A lecturer made a passing reference to this... he said that finite additivity plus continuity is equivalent to countable additivity... could someone offer a proof of this or else direct me to one?

I don't understand why the continuity criterion is necessary

If $\displaystyle F_i\cap F_j = \emptyset \ \forall i\neq j \Rightarrow \mu(\bigcup_{i=1}^NF_i) = \sum_{i=1}^N\mu(F_i)$

Then don't we get countable additivity straight away just by induction?

Can someone provide a counterexample? Thanks

2. $\displaystyle \mu$ is a finitely additive measure?

What induction already gave you is that "two-set additivity" $\displaystyle A \cap B = 0 \rightarrow \mu(A \cup B) = \mu(A)+\mu(B)$ implies finite additivity, it can't give you more (e.g. sigma-additivity).

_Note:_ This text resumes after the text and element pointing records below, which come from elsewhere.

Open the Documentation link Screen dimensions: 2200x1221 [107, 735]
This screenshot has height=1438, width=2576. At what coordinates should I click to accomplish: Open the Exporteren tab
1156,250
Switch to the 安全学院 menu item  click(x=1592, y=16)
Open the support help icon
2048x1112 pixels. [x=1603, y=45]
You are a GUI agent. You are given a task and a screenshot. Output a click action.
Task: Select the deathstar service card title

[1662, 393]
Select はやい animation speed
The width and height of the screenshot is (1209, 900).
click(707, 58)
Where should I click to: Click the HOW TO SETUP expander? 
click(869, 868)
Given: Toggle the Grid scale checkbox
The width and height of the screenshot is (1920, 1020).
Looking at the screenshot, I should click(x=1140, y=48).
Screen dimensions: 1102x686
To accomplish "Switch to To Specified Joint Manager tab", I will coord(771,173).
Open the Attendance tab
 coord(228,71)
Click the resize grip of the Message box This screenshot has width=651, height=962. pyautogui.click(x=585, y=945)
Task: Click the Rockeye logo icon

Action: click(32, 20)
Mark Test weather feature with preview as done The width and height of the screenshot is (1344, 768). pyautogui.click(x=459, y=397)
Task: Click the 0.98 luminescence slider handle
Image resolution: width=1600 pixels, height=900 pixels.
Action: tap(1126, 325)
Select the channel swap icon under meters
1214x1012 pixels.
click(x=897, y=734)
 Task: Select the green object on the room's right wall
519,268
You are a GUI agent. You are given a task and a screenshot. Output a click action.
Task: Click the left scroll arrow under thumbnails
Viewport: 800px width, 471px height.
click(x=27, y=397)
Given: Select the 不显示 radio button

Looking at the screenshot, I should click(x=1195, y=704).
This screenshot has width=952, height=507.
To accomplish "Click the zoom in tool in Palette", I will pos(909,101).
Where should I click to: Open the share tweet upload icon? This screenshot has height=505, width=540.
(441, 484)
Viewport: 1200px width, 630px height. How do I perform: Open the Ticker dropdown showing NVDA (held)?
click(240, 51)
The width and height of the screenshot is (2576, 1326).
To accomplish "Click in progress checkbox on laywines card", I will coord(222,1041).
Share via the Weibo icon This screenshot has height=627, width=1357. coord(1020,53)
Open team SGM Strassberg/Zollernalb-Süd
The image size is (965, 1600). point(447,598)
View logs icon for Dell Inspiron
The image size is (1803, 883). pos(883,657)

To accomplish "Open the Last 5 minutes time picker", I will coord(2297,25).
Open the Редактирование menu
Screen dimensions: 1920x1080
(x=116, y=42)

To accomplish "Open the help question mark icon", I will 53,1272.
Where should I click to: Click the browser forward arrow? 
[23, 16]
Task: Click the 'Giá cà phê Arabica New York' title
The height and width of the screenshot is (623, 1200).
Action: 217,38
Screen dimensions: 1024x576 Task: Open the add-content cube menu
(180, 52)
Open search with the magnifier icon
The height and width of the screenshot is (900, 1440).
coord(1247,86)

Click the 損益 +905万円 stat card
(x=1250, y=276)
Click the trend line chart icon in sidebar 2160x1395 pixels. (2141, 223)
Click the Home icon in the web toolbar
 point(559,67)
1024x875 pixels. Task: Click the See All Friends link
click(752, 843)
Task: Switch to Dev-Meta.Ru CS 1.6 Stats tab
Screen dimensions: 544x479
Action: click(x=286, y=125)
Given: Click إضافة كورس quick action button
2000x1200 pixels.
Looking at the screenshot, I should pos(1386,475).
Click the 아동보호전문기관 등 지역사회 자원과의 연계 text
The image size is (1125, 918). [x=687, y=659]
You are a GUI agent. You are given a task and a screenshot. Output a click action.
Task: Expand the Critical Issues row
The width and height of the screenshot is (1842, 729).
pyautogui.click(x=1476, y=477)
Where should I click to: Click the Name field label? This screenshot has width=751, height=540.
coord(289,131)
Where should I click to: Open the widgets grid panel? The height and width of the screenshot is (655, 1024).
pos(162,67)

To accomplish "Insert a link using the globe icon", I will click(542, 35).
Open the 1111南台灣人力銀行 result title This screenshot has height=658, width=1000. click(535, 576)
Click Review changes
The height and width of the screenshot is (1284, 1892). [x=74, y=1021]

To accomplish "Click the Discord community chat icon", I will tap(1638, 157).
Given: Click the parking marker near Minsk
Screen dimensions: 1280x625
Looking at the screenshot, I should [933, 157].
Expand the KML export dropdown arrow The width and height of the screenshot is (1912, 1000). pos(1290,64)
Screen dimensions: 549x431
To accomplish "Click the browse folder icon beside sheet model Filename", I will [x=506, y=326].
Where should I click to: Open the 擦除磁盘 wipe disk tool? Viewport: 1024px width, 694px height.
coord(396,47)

For counterexample, take an ultrafilter $\displaystyle \mathcal{U}$ containing Fréchet filter on $\displaystyle \mathbb{N}$ (we don't want $\displaystyle \mathcal{U}$ to be trivial) and for every $\displaystyle A \subseteq \mathbb{N}$ set
$\displaystyle \mu(A) = \begin{cases} 1 & \mbox{if } A \in \mathcal{U} \\ 0 & \mbox{otherwise} \end{cases}$
It is straightforward to verify that $\displaystyle \mu$ is a finitely additive measure but is not sigma additive.

I don't quite understand the remark about continuity though.